Overview
The challenge
The solution
Conclusion
Overview
LitterWeek is a digital skills training programme that teaches people to use everyday smartphones for purposeful, real-world data collection. It runs as five short sessions, that can take place in any week, in which participants learn safe photography, privacy, responsible data handling and classification - how a photo becomes structured, shareable data.
LitterWeek is built on OpenLitterMap, an open-source, open-data citizen science platform developed in Cork since 2008 and recognised as Ireland's only UN Digital Public Good. OpenLitterMap holds over 500,000 geotagged observations from nearly 10,000 contributors across 100+ countries and is cited in over 100 peer-reviewed papers - all released as open data anyone can freely reuse. LitterWeek is launching its first school and community pilots in 2026 during Ireland's EU Presidency.
The challenge
Most people own smartphones but were never taught to use them. Digital use is largely passive - scrolling and watching, generating data that others collect. Few people are shown how to use the same device to create structured, meaningful data of their own, or taught the privacy, safety and data-literacy skills to create valuable data from these instruments. The result is a skills and confidence gap, in which people are the subjects of data collection rather than informed, capable participants in it.
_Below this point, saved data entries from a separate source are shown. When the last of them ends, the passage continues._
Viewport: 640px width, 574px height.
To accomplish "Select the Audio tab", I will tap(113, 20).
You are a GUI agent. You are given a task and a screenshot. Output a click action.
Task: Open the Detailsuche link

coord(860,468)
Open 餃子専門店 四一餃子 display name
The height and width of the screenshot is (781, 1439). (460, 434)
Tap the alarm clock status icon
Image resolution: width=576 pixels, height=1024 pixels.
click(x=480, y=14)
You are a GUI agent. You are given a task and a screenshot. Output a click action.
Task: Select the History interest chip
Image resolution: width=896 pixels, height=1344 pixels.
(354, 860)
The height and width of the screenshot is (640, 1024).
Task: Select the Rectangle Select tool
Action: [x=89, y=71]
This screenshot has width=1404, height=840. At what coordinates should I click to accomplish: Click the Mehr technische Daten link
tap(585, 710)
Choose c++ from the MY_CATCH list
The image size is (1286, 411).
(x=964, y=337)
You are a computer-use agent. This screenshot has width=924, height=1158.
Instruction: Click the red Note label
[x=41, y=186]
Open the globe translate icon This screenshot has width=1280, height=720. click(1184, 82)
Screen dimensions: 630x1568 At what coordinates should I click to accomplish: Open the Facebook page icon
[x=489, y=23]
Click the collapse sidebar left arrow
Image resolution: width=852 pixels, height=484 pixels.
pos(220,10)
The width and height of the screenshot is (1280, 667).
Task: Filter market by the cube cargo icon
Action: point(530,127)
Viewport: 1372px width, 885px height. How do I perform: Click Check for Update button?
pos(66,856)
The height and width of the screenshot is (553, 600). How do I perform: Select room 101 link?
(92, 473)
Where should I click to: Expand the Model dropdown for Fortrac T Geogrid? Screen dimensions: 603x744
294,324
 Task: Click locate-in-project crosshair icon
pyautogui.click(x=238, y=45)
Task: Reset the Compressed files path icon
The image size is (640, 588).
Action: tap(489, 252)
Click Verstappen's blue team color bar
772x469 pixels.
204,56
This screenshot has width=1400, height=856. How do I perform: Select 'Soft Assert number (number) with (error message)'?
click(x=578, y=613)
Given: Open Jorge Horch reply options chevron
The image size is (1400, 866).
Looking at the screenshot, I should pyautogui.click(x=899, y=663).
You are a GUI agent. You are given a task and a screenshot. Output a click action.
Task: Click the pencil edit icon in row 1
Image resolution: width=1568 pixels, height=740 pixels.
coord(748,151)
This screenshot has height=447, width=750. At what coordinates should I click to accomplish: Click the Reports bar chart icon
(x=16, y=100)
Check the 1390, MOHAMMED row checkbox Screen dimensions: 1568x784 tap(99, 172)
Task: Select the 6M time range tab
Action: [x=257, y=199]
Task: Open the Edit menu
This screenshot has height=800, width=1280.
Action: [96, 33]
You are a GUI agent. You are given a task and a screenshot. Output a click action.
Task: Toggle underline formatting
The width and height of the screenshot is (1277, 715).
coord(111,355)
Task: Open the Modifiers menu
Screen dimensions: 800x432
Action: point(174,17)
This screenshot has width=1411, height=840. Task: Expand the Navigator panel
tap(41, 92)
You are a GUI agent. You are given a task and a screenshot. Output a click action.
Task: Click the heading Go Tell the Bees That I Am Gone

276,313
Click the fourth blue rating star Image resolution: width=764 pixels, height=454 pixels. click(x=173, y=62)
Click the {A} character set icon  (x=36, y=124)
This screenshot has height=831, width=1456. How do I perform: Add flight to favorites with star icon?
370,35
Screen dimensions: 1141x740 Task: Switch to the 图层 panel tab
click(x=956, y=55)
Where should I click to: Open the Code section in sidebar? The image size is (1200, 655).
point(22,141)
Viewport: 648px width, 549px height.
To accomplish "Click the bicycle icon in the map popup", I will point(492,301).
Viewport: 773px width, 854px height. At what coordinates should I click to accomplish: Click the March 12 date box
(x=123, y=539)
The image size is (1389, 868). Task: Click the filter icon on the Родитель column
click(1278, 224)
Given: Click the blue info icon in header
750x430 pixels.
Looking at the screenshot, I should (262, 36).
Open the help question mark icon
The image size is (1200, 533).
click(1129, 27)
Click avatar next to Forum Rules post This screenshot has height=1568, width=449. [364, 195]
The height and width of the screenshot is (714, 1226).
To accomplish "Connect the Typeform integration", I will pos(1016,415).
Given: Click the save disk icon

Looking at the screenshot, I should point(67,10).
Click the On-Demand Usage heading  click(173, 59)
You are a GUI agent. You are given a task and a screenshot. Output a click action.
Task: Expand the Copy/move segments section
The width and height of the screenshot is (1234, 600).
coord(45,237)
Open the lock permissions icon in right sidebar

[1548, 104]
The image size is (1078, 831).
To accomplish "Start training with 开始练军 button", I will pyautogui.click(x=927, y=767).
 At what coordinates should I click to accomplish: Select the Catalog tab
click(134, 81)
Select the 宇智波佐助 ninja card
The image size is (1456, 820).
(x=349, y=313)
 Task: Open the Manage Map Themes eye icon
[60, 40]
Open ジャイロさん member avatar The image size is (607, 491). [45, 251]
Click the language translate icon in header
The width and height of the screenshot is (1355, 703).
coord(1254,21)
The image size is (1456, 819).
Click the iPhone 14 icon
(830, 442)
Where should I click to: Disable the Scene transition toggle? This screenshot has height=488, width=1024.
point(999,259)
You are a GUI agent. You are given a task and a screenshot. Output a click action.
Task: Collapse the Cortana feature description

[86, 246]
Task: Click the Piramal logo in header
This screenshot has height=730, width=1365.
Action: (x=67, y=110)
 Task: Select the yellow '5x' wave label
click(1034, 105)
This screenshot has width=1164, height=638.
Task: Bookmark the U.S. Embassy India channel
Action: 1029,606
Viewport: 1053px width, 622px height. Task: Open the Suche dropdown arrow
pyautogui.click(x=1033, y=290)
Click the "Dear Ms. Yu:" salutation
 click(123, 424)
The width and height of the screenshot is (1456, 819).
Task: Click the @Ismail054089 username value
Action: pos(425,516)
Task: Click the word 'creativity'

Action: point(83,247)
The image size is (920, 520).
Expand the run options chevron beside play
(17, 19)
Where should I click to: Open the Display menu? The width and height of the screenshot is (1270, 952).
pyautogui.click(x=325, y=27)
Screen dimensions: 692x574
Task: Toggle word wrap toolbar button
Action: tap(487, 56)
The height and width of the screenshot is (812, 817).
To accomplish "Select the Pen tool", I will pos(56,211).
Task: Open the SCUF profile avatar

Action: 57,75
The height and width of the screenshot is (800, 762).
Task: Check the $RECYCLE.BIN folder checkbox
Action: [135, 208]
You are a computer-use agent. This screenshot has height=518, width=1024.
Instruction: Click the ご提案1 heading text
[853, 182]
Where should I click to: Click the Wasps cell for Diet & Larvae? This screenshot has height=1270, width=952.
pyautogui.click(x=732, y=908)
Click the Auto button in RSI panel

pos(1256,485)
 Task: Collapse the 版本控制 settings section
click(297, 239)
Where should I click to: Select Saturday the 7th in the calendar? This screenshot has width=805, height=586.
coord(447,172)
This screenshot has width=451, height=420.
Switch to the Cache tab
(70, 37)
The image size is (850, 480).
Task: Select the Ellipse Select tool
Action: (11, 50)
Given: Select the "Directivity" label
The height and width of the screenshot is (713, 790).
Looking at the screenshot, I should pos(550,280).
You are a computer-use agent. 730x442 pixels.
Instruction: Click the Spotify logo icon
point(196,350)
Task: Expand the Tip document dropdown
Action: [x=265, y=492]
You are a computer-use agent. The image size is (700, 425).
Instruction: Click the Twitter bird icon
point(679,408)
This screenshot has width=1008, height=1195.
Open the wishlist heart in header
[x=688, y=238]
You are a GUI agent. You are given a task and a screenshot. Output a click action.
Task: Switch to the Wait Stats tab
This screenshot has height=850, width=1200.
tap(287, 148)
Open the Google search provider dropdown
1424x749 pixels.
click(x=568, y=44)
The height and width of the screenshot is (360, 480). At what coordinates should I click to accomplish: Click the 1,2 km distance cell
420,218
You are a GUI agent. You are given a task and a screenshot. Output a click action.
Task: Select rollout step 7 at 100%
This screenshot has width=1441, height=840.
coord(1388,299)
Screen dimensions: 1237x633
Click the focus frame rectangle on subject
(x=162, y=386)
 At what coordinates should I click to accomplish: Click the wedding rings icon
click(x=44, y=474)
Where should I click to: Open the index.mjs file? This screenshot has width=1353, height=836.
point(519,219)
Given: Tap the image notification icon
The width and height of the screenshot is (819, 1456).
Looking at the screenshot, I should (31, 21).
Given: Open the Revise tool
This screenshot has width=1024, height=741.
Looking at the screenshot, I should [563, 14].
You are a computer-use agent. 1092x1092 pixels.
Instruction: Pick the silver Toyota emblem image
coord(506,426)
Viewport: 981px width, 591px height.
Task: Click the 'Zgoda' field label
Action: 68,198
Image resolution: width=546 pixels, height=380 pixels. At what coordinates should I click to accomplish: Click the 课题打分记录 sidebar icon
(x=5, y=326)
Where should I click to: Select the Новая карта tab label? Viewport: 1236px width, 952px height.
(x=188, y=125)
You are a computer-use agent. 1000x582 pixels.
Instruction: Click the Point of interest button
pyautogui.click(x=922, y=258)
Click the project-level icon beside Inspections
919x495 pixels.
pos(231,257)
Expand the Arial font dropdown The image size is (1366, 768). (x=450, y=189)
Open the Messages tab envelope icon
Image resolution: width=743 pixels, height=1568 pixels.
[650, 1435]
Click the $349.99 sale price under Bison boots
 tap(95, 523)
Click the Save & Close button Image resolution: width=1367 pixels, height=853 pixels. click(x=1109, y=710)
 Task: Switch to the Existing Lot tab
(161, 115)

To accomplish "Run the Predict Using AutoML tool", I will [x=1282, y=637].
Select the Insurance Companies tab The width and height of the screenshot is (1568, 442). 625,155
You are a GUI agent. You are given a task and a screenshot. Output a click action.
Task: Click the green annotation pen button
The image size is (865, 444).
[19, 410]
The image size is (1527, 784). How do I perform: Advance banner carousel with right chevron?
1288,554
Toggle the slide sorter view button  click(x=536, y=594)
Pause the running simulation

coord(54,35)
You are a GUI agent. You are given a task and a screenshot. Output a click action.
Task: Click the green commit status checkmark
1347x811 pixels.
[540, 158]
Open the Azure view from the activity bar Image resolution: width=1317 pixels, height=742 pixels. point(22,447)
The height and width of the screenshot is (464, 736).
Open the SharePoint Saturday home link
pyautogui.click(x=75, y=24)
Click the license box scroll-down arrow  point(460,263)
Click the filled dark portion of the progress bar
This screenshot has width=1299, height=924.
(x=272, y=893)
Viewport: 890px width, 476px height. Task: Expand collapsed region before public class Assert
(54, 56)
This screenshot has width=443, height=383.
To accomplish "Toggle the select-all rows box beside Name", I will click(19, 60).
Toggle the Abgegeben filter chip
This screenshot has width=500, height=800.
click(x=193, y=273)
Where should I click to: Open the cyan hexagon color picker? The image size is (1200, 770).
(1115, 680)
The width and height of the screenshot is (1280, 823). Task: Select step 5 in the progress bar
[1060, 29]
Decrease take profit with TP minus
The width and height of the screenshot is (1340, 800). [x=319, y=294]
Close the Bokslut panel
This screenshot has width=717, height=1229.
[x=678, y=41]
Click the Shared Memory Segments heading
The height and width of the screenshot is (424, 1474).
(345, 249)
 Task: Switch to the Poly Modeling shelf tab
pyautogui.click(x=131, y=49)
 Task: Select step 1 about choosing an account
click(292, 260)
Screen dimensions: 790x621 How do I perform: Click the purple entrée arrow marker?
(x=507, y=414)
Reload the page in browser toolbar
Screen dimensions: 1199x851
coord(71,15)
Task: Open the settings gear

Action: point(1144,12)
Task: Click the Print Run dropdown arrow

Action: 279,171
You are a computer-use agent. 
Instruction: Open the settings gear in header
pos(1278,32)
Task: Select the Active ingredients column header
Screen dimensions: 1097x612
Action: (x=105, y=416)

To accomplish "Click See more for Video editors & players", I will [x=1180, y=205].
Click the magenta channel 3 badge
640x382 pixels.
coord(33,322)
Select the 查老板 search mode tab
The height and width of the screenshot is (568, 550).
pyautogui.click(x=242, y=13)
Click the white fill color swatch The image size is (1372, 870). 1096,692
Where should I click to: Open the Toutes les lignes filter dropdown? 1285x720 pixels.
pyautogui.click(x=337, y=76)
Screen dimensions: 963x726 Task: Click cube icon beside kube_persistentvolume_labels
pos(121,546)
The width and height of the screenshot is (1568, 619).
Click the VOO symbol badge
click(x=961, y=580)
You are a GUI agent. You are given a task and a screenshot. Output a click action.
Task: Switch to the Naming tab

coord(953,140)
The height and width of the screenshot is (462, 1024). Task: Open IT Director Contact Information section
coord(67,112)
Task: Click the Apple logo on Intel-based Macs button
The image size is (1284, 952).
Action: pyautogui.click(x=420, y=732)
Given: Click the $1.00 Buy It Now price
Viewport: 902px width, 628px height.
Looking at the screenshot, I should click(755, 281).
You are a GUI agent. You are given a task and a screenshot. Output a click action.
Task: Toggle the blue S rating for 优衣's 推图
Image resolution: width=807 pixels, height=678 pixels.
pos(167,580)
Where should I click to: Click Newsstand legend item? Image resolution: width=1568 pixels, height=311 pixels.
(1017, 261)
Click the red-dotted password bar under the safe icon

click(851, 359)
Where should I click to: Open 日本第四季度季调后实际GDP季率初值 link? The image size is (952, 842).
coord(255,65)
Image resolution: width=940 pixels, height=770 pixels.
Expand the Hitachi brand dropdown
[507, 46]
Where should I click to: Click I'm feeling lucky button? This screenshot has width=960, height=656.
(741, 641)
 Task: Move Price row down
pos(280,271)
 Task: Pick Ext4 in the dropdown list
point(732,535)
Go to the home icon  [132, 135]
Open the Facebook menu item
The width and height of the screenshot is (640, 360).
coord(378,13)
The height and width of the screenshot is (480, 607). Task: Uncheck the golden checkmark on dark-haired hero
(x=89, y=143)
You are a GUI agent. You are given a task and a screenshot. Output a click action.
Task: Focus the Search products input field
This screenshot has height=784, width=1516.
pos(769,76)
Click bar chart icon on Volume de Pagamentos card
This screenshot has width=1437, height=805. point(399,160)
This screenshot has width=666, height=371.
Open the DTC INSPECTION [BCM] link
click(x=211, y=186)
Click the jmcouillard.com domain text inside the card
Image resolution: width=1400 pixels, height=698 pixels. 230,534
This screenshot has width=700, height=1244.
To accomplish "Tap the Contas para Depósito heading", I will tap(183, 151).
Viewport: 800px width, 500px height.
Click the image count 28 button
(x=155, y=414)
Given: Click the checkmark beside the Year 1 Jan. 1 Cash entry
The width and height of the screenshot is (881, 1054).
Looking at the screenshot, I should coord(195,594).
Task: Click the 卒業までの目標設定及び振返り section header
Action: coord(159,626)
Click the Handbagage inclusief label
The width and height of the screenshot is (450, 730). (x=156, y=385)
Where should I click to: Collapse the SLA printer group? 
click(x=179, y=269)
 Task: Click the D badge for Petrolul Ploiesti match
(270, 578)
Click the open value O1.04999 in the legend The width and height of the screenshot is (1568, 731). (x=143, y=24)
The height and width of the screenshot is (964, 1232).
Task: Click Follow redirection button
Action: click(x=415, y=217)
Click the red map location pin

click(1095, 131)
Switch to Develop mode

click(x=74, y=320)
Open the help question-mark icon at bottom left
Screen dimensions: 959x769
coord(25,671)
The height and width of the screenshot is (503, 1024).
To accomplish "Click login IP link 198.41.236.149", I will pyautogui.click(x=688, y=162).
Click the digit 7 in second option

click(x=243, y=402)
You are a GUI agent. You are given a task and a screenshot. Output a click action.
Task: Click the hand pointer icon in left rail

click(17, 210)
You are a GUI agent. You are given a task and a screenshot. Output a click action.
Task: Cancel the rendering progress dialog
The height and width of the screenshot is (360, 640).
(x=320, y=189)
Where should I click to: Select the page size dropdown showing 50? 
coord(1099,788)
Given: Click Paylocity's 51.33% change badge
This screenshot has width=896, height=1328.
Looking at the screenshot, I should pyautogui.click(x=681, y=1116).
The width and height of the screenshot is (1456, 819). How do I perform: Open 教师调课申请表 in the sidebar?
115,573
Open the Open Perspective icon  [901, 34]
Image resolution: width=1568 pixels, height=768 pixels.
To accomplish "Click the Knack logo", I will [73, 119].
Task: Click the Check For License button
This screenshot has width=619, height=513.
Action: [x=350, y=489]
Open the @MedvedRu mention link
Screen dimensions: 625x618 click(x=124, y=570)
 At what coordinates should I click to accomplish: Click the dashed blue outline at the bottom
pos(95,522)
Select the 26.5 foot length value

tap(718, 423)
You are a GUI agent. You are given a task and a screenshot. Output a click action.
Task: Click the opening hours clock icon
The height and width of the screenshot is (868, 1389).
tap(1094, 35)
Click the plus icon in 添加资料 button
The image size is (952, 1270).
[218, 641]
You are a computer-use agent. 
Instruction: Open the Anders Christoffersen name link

At the same time, community groups doing valuable local environmental work often have no simple, trusted way to document and communicate their impact - much of it, like the 1 million hours done by TidyTowns volunteers last year, goes unrecorded.
The solution
LitterWeek addresses this through a short, structured, low-barrier programme that builds practical digital skills through real-world activity.
Five sessions, any week: an introduction to what data is and how smartphones collect it; training in privacy, safety, ethics and photo judgement; a supervised outdoor data-collection activity; upload and tagging, turning observations into structured data; and review and reflection on what to share, what to keep private, and what the data shows.
Low-barrier and inclusive: LitterWeek uses devices participants already have, supports shared devices, needs no specialist equipment or training, and most materials are digital.
Privacy by design: We explicitly encourage no faces, no homes, no identifiers, with facilitator-controlled review before anything is published, making it suitable for younger learners to learn about consent and tech ethics.
Delivered in partnership: each programme can pair a group with a local partner - a school, youth or community group - to share knowledge and build local capacity.
Built on real infrastructure: participants contribute to OpenLitterMap, a UN Digital Public Good, so the data they create is real, open and reusable rather than a theoretical classroom exercise.
Conclusion
LitterWeek advances the Charter for Digital Inclusion's principles of digital skills for life, the workplace, trust and safety, collaboration and evidence-led action. By teaching people to use technology purposefully and safely, LitterWeek turns passive smartphone use into active, confident digital participation - giving communities a practical way to document and value their own work.
Built on Irish open-source infrastructure recognised internationally as a UN Digital Public Good, LitterWeek shows how digital inclusion and civic participation can be advanced together.